- Born: Cristino Alberto Gómez Luciano 24 July 1987 Loma de Cabrera, Dominican Republic
- Education: CATIE EARTH University Instituto Politécnico Loyola
- Occupations: Poet, writer, agronomist, professor
- Parent(s): Luis Gómez, Marys Luciano
- Writing career
- Genre: Poetry
- Notable works: Ha vuelto el agua Quítame las horas
- Notable awards: Premio de Poesía Biblioteca W.K. Kellog 2007 for "Ha vuelto el agua" Blog Distinguido de la Literatura Dominicana, Feria Internacional del Libro Santo Domingo 2008
- Website: www.mipoeta.com

= Cristino Gómez =

Dominican Republic poet (born 1987)

Cristino Alberto Gómez Luciano (born 1987) is a Dominican author, poet, agronomist, professor.

==Early life==
Cristino Gómez grew up in Fondo Grande, a community in the municipality Loma de Cabrera of Dominican Republic. He started to write poetry early, initially motivated by the work of the Dominican poet Manuel Rueda.

==Work and Trajectory==

Cristino's verses, inspired on nature, homeland, and the beloved, "invite to appreciate beauty" and introduce "love symbolized in nature".

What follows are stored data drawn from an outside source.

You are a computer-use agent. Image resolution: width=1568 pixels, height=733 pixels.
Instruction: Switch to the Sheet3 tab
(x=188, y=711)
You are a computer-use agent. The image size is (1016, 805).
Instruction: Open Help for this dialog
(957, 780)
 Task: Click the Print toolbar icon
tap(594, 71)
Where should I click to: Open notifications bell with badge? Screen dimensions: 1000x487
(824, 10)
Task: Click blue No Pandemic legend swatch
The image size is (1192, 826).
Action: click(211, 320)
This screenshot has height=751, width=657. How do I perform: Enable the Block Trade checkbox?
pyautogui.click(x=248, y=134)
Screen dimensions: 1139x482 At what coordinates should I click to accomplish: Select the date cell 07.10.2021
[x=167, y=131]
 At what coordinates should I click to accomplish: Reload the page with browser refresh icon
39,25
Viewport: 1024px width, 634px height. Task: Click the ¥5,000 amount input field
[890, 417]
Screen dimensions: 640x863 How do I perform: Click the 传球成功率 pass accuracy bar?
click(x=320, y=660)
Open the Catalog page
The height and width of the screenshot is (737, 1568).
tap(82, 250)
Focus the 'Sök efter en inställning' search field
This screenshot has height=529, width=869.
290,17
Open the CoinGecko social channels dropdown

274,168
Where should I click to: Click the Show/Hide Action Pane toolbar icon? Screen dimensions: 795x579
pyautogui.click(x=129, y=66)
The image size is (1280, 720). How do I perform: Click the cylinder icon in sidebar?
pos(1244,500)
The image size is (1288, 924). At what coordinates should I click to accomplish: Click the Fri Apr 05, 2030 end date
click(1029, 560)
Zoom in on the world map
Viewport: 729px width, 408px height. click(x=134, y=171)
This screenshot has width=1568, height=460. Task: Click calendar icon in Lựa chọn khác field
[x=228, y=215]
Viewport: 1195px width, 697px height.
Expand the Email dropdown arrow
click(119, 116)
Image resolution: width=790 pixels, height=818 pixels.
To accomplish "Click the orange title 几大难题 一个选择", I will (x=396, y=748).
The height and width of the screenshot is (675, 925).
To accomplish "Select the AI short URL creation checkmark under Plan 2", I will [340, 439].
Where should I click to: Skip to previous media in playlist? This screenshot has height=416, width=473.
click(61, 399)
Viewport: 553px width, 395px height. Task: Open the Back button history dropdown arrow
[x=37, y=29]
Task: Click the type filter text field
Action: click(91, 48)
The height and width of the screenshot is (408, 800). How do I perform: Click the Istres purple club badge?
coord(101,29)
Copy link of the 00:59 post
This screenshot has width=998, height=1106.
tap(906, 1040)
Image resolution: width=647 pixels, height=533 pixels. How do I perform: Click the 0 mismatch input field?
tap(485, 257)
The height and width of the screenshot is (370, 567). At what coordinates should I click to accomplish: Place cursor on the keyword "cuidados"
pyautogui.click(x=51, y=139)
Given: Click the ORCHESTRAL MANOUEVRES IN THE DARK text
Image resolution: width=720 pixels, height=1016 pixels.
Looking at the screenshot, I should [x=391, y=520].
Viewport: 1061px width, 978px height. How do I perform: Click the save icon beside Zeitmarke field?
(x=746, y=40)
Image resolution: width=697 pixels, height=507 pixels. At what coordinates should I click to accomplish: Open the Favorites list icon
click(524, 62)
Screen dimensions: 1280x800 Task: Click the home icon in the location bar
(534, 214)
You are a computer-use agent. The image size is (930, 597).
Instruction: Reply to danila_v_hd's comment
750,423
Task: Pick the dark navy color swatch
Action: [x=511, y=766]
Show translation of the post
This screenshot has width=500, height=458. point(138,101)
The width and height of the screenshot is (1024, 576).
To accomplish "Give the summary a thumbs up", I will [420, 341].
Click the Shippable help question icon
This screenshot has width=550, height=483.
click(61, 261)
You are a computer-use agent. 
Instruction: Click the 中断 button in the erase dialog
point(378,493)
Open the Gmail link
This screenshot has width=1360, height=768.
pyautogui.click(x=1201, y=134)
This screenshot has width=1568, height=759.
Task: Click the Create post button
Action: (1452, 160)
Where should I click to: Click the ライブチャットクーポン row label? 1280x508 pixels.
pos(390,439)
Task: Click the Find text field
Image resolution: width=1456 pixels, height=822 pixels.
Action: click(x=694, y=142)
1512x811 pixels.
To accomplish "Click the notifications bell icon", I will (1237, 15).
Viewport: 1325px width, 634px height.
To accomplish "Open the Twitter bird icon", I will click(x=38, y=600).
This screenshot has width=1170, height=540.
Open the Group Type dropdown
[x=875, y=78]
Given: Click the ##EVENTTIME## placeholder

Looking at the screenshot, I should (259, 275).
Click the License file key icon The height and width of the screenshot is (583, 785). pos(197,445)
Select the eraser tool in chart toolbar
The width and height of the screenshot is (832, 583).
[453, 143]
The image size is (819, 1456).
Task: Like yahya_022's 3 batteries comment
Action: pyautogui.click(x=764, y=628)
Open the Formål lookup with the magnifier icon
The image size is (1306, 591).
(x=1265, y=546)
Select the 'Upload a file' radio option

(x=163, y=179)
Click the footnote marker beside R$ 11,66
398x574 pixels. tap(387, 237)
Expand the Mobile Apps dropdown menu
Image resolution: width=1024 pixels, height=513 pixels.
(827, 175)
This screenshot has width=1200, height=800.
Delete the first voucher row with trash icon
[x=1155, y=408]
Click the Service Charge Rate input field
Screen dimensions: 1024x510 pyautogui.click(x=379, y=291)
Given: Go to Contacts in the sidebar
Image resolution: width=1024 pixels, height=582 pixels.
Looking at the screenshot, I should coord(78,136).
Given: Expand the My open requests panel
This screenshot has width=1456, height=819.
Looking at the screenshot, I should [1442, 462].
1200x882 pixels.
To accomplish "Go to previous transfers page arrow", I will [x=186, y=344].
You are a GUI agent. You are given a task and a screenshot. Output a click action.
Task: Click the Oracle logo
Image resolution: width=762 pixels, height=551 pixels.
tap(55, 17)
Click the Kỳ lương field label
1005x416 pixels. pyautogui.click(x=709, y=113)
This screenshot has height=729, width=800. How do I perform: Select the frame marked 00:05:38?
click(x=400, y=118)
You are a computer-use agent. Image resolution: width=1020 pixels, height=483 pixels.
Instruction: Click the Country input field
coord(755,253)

His poems have been published both printed and online, including blogs, magazines, newspapers and literary webs. Some of his writings are included in poetry anthologies, including Mil Poemas a Neruda, in tribute to Chilean Nobel laureate poet Pablo Neruda, and the Antología del Poeta y Artista Virtual. In 2007 he was awarded the W.K. Kellog award of poetry of EARTH University, and, in 2008, his blog was honored as Distinguished Dominican Literary Blog at the International Book Fair of Santo Domingo. Currently, Cristino is teacher and the coordinator of the School of Agronomy of the Instituto Politécnico Loyola, and professor at the Instituto Especializado de Estudios Superiores Loyola. In December 2020, Luys Bien released Firme Albor, an EP of five songs based on poems written by Cristino Gómez. Later, in 2021, the singer also released two singles, Aún Te Amo and Déjame Nacer, written by Gómez Luciano.

== Publications ==

=== Poetry ===
- Cristino Alberto Gómez (2024). "Dijiste que volvías" (2024)
- Cristino Alberto Gómez (2021). "Yo dije el amor" (2014)
- Cristino Alberto Gómez (2010). "Ha vuelto el agua" (2010)
- Cristino Alberto Gómez. "Quítame las horas" (2010)
- Cristino Alberto Gómez. "Sudores de cafetal" (2010)
- Cristino Alberto Gómez. "Arrancado de Raíz" (2010)

===Other===
- Bautista-Solís, P. (2012). "Capitales de la comunidad y la conservación de los recursos naturales: El caso del Corredor Biológico Tenorio-Miravalles"
- Nygren, P. (2012). "Distribution of coarse and fine roots of Theobroma cacao and shade tree Inga edulis in a cocoa plantation"
- Gómez L., C. -A. (2009). "Distribución de raíces finas de Inga edulis y Theobroma cacao en el suelo de un sistema agroforestal orgánico"

== Prizes ==

- Premio de Poesía Biblioteca W.K. Kellog 2007 for "Ha vuelto el agua"
- Blog Distinguido de la Literatura Dominicana at the Feria Internacional del Libro Santo Domingo 2008.